== GOAL ==
Copy all of the material below verbatim, leaving out the pictures.
* Begin *
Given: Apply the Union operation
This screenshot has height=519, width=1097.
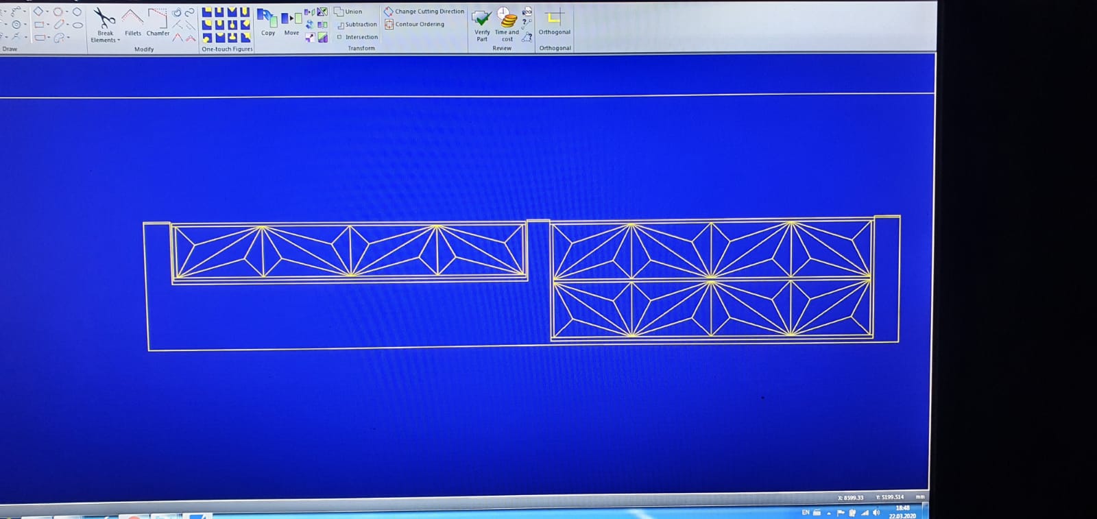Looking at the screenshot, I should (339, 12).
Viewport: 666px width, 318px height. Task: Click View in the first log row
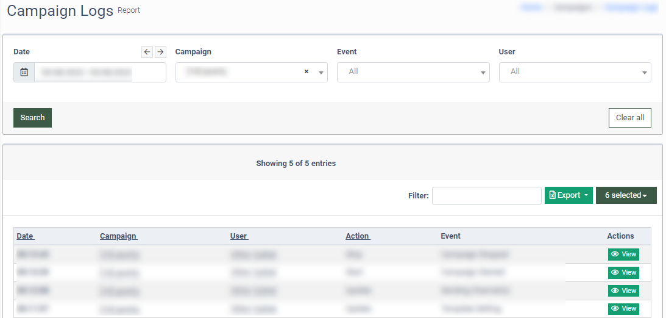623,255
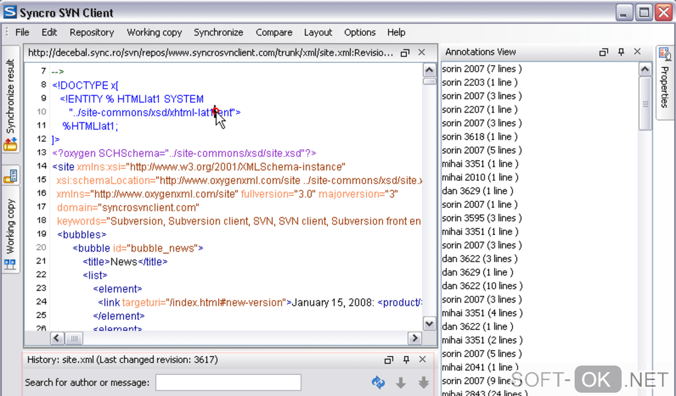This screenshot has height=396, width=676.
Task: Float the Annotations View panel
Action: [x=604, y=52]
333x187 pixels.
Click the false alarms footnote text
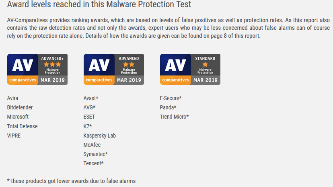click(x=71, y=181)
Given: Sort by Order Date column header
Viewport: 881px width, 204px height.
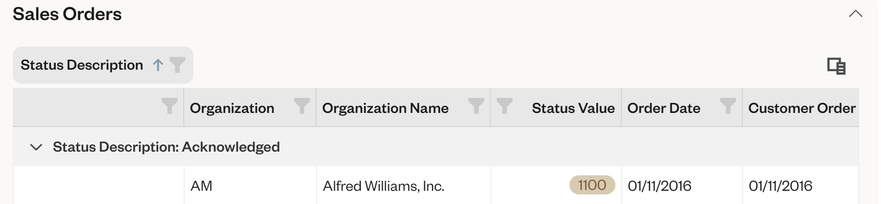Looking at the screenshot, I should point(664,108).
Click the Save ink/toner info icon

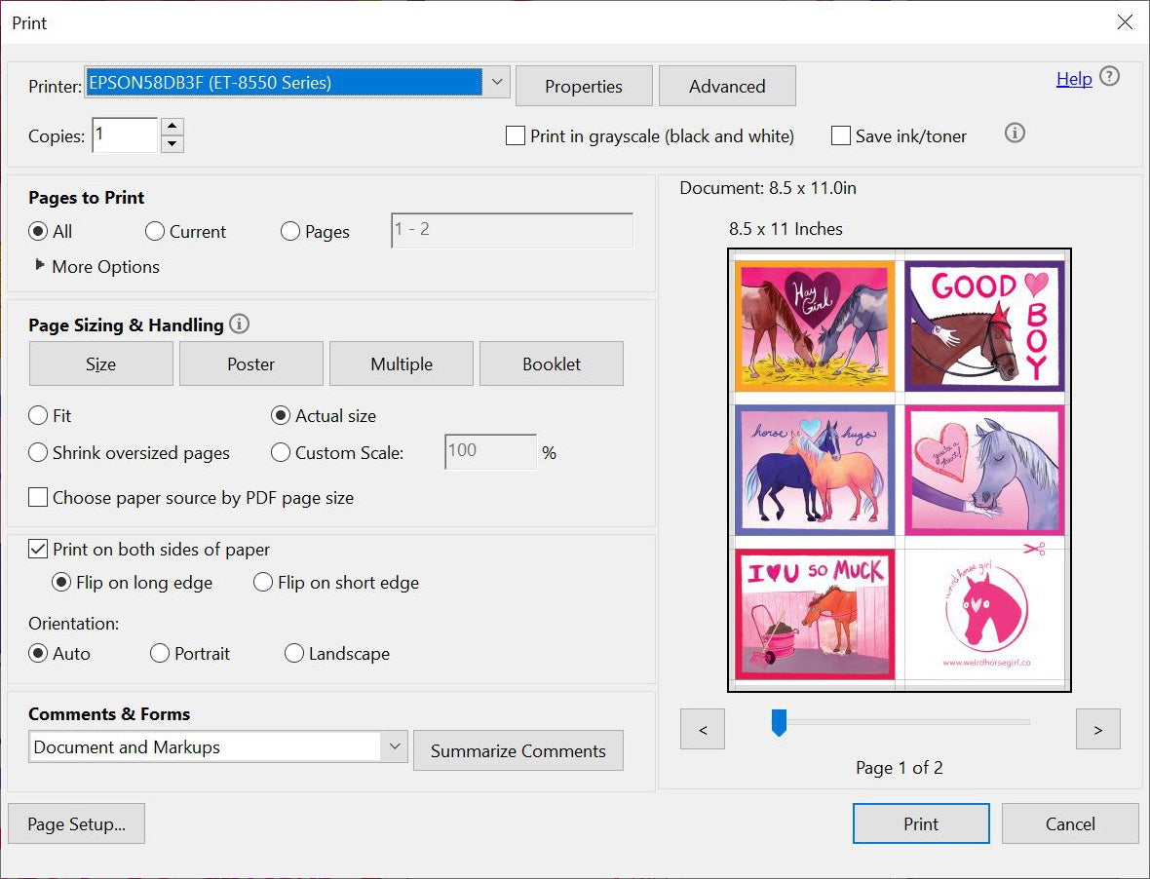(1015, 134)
* End *
== ANSWER TO THIS PROBLEM ==
Given: Apply the Union operation
This screenshot has height=519, width=1097.
Looking at the screenshot, I should (339, 12).
Viewport: 666px width, 318px height. Task: Click View in the first log row
623,255
This screenshot has height=396, width=676.
Task: Float the Annotations View panel
Action: [x=604, y=52]
333x187 pixels.
Click the false alarms footnote text
click(x=71, y=181)
Given: Sort by Order Date column header
Viewport: 881px width, 204px height.
Looking at the screenshot, I should point(664,108).
Click the Save ink/toner info icon

(1015, 134)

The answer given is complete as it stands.